Question écrite n°13940 — rubrique mort et décès · en attente de réponse
VERBATIM
Assemblée nationale · XVIIe législature · maj quotidienne
Question écrite n°13940 · rubrique mort et décès · publiée le 31 mars 2026 · 17e législature

Accompagnement des familles touchées par la mortinatalité

La question — Edwige Diaz (RN)

Mme Edwige Diaz attire l'attention de Mme la ministre de la santé, des familles, de l'autonomie et des personnes handicapées sur l'accompagnement des familles confrontées au décès d'un enfant à naître ou à la naissance. En France, le taux de mortinatalité hospitalière se maintient, depuis 2016, à 8,8 pour 1 000 enfants. Chaque année en France, presque 6 000 enfants naissent sans vie ou décèdent en période périnatale, selon les données de la direction de la recherche, des études, de l'évaluation et des statistiques (DREES). Derrière ces chiffres se trouvent des familles confrontées à une épreuve humaine d'une extrême violence, à laquelle s'ajoutent souvent des difficultés administratives, financières et psychologiques. Si des dispositifs existent, notamment la possibilité d'établir un acte d'enfant sans vie (article 79-1 du code civil) ou encore l'octroi d'un congé spécifique en cas de deuil d'enfant (loi du 8 juin 2020), l'accompagnement concret des parents, en particulier concernant les démarches et les frais liés aux obsèques, demeure insuffisant et inégalement connu.

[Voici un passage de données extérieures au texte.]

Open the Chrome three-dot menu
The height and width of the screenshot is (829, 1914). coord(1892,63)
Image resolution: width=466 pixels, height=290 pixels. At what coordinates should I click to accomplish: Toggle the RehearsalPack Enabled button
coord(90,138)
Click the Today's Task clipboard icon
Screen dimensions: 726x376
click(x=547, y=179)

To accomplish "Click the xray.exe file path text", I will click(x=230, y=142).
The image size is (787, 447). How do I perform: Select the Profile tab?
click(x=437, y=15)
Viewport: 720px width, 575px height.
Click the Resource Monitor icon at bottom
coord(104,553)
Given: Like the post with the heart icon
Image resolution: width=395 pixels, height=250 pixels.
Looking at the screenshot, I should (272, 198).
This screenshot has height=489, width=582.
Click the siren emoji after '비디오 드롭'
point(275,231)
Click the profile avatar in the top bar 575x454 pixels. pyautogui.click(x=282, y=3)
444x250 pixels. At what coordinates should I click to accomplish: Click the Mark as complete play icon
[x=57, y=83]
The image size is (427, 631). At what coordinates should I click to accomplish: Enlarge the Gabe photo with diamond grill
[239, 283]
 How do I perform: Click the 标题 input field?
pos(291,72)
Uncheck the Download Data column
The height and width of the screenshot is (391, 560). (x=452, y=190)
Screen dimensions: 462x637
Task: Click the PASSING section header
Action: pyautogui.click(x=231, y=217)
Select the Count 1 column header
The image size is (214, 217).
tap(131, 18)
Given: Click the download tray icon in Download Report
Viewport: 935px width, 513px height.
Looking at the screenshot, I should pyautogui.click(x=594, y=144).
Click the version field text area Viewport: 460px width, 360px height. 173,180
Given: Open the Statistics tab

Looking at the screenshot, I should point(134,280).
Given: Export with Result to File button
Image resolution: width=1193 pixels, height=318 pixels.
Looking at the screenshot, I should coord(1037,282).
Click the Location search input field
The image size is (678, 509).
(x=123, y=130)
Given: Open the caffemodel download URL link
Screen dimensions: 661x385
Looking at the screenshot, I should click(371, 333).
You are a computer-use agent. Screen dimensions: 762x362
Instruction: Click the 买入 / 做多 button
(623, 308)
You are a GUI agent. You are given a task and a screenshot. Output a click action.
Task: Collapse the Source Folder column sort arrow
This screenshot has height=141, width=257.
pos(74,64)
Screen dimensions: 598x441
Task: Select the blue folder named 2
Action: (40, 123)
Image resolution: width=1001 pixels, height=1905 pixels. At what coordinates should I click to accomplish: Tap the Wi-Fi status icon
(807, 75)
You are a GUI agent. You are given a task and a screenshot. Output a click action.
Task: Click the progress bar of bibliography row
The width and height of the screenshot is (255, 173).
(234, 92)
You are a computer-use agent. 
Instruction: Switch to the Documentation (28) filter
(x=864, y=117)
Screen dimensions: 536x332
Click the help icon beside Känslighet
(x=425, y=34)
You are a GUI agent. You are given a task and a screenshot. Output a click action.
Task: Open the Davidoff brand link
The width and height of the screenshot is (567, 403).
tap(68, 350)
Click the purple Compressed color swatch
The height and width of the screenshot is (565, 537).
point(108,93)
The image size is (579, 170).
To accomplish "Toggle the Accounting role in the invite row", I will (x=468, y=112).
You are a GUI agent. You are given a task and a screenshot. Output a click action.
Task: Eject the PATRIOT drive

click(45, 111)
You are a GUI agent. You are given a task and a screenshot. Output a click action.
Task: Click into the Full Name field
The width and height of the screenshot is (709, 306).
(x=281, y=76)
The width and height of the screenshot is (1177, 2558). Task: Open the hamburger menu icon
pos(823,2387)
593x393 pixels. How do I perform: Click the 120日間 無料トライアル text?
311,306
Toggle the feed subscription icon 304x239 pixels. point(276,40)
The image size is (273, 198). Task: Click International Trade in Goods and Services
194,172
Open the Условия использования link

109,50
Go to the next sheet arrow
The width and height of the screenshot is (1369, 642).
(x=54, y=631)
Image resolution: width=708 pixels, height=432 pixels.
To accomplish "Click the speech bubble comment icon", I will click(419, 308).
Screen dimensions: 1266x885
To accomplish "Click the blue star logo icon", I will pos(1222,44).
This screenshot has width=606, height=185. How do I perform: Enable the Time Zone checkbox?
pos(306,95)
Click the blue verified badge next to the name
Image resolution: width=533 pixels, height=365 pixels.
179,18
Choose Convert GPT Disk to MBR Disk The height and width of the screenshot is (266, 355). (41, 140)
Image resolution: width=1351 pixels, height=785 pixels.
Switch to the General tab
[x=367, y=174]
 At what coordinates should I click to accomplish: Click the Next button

En effet, les frais d'enterrement pour un enfant peuvent varier entre 2 000 et plus de 7 500 euros. Or aucune aide spécifique nationale n'est prévue pour les familles confrontées à la perte d'un enfant avant ou à la naissance, en dehors de dispositifs généraux d'aide sociale parfois difficiles d'accès ou méconnus. Dans ces circonstances particulièrement douloureuses, de nombreuses familles éprouvées se retrouvent démunies, tant sur le plan humain que matériel, face à des démarches complexes et à des coûts qu'elles ne sont pas toujours en mesure d'assumer. Au regard de ces éléments, elle lui demande si le Gouvernement entend mettre en place un dispositif d'accompagnement renforcé et une aide financière spécifique destinée à soutenir les familles confrontées au décès d'un enfant à naître ou à la naissance, notamment pour la prise en charge partielle des frais d'obsèques, ainsi qu'une meilleure information sur les droits existants.

Sans réponse à ce jour. Publiée le 31 mars 2026, soit 140 jours d'attente. Le gouvernement dispose en principe de deux mois pour répondre à une question écrite ; les questions restées sans réponse tombent à la fin de la législature.